Saturday, July 24, 2010

Two Poems And An Anecdote

 by Joseph Hargraves
 
First Orgasm
 
My first orgasm was spontaneous, intense. I was in first grade in a very strict Catholic school. The Nuns carried hand "clickers" to make the clicking sound to audibly warn us of their awareness. We were each given a box of small squares, each with a letter on them, and a board to spell out words with the squares. The Nun left the room. I accidentally knocked my box of letters on the floor. I was terrified, picking them up as quickly as I could. I was on the floor when the nuns clicker went off, she was right outside the door.
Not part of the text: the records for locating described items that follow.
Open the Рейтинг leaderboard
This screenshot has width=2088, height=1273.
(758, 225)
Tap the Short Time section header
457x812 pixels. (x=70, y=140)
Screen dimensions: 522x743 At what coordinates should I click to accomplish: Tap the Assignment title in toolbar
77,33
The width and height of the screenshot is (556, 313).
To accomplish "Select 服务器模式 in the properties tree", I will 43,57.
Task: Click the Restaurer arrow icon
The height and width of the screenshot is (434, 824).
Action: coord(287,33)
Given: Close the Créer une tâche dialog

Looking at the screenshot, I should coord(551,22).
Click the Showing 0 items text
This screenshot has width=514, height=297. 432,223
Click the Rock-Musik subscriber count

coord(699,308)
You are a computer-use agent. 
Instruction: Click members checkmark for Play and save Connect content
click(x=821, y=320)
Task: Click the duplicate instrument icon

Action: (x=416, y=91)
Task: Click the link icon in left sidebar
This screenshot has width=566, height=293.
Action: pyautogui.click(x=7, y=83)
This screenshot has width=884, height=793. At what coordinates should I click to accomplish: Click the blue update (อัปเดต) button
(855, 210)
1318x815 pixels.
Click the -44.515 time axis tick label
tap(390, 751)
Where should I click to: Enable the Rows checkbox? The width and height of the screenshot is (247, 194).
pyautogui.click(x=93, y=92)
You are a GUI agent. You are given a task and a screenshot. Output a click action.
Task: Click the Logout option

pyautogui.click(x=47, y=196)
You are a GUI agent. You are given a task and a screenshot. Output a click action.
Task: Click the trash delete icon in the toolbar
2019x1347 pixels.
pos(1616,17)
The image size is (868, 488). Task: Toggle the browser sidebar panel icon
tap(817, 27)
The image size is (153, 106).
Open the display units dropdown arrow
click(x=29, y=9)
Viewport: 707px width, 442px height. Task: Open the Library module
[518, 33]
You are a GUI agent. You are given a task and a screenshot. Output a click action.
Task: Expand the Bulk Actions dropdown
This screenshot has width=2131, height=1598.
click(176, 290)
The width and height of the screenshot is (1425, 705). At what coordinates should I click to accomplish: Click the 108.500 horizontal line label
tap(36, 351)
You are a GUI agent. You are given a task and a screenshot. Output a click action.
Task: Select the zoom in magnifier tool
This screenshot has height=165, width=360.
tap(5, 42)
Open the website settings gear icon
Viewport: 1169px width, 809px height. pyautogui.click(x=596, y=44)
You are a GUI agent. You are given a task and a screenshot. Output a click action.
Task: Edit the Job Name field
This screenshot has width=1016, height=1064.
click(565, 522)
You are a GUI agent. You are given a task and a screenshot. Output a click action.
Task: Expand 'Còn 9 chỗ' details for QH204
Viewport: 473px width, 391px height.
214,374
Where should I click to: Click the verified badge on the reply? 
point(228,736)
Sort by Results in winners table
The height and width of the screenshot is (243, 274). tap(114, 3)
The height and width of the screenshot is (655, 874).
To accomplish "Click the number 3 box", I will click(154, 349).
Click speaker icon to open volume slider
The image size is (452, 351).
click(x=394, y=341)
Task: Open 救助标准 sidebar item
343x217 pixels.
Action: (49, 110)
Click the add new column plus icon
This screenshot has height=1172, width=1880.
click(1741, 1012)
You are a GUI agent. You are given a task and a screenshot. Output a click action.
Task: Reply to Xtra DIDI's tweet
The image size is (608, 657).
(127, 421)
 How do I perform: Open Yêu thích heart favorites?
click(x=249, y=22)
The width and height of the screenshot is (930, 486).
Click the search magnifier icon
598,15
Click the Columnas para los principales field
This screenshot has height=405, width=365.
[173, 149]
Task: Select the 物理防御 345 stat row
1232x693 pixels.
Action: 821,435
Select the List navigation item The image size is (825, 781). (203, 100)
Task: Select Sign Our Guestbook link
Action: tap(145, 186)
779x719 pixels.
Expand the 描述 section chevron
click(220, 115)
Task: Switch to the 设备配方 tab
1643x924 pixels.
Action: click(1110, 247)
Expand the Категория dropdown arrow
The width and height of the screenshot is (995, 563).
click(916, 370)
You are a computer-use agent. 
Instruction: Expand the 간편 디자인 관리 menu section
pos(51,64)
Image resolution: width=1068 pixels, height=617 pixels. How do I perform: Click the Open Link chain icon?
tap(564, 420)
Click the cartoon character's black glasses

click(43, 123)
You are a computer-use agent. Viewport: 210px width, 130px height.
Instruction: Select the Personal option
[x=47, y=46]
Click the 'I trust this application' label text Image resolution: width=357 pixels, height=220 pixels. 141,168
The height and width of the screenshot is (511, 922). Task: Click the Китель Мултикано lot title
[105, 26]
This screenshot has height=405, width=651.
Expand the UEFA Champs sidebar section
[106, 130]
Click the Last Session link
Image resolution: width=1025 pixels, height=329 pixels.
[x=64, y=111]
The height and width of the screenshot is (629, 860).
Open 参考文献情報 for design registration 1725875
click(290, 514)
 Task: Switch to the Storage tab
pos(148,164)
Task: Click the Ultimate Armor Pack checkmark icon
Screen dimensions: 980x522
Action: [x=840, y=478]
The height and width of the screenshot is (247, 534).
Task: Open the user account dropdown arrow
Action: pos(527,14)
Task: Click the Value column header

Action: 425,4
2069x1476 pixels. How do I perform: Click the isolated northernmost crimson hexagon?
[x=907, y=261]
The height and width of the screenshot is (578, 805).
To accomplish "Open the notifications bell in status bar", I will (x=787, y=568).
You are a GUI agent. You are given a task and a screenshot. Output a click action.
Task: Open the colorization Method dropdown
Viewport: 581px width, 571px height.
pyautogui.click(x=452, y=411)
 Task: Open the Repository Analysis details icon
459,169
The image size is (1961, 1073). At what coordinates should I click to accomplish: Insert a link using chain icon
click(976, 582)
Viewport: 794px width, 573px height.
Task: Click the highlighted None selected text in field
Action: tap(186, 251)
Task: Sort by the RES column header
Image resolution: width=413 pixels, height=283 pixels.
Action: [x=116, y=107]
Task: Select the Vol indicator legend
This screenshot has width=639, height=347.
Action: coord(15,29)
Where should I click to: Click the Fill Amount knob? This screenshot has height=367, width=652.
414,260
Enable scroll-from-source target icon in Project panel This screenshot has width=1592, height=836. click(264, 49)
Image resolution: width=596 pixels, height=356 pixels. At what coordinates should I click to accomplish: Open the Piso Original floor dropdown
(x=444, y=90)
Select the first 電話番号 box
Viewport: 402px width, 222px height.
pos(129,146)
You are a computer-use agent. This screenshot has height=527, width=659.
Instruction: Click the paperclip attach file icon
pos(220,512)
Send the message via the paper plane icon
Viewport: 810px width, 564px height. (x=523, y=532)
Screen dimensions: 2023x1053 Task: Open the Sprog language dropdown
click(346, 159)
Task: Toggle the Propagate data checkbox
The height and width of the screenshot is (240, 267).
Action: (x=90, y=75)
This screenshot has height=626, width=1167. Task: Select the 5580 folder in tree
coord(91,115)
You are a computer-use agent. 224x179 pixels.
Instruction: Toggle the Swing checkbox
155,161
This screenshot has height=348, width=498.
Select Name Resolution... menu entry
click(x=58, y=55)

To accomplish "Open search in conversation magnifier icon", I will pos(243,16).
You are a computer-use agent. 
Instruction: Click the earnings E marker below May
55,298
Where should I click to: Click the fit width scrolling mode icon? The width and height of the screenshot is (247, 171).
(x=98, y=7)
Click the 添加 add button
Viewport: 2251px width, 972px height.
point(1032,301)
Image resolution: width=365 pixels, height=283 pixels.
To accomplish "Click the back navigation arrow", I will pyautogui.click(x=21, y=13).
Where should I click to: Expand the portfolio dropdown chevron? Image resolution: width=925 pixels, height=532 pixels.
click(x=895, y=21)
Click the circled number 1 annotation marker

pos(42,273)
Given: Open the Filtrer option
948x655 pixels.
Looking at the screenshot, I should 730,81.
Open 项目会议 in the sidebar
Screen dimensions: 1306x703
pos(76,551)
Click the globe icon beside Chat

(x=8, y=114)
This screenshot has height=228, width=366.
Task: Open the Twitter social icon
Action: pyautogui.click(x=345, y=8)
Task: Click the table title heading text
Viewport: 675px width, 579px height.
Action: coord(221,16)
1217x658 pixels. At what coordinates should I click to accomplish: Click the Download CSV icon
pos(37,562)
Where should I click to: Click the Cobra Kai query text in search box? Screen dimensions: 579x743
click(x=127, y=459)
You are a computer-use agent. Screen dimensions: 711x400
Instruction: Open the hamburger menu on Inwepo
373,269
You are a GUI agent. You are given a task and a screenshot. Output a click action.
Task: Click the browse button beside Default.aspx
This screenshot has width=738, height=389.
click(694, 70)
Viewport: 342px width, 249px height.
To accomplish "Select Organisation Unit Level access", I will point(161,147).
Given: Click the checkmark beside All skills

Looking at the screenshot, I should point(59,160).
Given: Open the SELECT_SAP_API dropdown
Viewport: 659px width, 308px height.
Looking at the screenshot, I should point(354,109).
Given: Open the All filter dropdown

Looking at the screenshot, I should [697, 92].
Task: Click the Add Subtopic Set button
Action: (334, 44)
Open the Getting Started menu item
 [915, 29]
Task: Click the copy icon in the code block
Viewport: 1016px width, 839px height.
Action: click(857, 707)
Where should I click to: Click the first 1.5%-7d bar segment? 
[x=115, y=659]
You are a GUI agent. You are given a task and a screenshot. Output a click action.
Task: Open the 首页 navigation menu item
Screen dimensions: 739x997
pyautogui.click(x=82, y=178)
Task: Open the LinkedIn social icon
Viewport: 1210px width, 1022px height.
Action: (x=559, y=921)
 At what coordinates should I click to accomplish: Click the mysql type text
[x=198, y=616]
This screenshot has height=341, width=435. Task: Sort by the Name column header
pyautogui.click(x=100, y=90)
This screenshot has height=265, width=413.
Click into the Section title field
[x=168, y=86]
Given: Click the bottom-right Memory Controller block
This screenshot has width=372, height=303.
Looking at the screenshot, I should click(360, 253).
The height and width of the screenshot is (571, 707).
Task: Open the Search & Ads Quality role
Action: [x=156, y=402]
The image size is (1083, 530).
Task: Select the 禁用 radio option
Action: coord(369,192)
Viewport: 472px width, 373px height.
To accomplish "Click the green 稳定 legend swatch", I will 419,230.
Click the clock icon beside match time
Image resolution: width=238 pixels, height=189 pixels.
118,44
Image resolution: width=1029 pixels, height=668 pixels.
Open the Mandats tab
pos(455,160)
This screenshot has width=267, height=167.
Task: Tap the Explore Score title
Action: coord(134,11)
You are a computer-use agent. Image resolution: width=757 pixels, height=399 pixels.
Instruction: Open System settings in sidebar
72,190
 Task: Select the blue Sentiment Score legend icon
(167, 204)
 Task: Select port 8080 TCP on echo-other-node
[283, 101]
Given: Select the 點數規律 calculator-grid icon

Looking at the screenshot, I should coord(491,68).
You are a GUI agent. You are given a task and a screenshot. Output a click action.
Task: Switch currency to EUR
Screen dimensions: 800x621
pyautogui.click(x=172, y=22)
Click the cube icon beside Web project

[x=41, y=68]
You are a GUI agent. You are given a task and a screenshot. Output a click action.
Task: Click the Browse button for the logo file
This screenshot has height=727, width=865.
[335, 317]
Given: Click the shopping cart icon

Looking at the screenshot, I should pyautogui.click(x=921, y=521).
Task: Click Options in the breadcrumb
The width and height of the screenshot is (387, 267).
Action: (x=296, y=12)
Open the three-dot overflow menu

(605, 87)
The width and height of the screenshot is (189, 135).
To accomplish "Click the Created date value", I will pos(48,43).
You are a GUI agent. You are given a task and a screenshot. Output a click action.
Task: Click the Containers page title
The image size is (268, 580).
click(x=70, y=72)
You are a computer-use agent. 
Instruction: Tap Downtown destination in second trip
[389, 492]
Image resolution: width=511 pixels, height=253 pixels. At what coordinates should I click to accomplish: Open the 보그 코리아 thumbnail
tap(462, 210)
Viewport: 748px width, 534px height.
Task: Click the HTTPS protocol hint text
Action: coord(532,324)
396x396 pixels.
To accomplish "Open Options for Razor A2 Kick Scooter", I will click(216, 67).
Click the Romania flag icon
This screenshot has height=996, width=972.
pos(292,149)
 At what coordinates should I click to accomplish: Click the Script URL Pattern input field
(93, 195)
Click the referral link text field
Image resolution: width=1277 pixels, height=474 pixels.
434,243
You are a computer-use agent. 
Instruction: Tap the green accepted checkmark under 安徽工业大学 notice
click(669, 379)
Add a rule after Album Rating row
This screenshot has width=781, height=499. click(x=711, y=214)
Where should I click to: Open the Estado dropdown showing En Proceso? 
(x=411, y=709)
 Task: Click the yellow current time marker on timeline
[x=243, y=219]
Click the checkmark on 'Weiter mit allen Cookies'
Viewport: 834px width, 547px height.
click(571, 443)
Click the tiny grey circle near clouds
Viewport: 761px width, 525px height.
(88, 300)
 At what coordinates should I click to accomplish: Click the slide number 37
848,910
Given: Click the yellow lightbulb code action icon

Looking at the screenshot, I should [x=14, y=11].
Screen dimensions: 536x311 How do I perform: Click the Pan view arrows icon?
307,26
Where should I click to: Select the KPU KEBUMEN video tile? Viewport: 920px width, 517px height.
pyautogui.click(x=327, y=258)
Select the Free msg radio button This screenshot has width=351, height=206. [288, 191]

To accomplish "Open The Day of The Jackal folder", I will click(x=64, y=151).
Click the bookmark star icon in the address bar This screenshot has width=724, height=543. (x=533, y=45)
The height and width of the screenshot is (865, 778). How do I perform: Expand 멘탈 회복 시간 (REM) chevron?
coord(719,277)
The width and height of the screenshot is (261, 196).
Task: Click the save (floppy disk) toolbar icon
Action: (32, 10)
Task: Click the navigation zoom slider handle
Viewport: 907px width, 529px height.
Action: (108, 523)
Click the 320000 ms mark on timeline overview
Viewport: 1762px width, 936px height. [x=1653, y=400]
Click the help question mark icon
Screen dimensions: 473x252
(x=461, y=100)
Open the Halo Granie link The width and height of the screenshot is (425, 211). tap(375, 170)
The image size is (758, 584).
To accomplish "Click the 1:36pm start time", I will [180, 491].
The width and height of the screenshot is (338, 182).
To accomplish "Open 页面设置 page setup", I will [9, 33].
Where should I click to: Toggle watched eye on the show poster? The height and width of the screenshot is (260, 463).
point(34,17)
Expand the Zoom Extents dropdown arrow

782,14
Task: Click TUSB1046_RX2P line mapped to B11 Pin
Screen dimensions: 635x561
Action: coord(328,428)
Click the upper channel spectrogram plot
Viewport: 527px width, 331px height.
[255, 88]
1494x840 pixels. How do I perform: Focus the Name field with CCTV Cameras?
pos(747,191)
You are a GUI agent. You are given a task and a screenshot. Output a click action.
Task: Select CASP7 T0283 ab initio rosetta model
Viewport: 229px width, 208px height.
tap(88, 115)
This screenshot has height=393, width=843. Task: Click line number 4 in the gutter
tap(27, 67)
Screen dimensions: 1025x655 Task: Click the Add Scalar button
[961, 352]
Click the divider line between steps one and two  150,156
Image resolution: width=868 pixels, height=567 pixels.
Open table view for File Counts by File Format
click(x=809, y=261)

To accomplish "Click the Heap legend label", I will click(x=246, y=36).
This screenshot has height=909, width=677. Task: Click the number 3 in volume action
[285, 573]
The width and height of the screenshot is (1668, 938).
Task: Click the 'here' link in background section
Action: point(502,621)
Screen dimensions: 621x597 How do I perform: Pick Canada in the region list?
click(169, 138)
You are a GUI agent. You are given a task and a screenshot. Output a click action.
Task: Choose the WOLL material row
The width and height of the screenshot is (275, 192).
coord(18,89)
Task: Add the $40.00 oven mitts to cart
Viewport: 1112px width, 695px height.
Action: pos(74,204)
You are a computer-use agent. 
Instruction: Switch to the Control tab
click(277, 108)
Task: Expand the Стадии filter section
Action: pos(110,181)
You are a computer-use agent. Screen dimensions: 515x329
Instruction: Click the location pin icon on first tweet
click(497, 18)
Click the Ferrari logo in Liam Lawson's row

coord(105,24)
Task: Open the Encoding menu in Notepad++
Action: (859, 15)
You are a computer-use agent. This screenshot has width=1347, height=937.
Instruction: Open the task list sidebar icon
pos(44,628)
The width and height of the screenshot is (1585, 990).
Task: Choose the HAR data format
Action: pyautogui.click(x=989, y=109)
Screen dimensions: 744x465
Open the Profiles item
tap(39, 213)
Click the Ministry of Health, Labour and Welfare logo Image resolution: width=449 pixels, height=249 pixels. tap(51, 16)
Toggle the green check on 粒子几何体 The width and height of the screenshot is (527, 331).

I started cumming, and cumming and picking up the letters.
 
Then every day I would drop my box of letters when the Nun left the room. It worked for a long time- but due to practice I got too fast at picking up the letters. I had to know there was a chance I would get caught. Knowing I was not facing a beating I stopped with the letters.
 

 
Pretty Legs
She walked the Park,
eyes straight ahead-
dress: ripped burlap
and safety pins. She
wore black boots
coated with glitter.
On the back calf of each leg
she had a tattoo of one
word of jail-house inked
letters: Fuck You.
Writer's Block
 
I put my dick into her cunt hoping
to trigger a poem I go up and
down thinking of metrics biting nipples
my heart's beating faster she's looking at
her cigarettes I'm not into it she's
pretending to come I'm thinking about
onomatopoeia I fuck her hard
I'm doing this for art she's my 20
dollar muse I pull it out and tell her
to suck it she's a compliant Venus
I'm thinking about AIDS her pussy stinks
she has track marks on her legs I can't come
she looks bored I get up pay and decide
to go home jerk-off and write a sonnet
 
Joseph Hargraves has been reading French poetry and writing a small essay on Shakespeare's first 20 Sonnets. His favorite philosopher is Ludwig Wittgenstein, so he has been catching up on reading him. But one of his biggest joys this week was taking 250 milligrams of Oxy-Contin and re-reading Proust's "On Ruskin and Others" (now more frequently referred to as "On Reading." It is brilliant, and explains his relationship to reading, and lack of relationship to the living.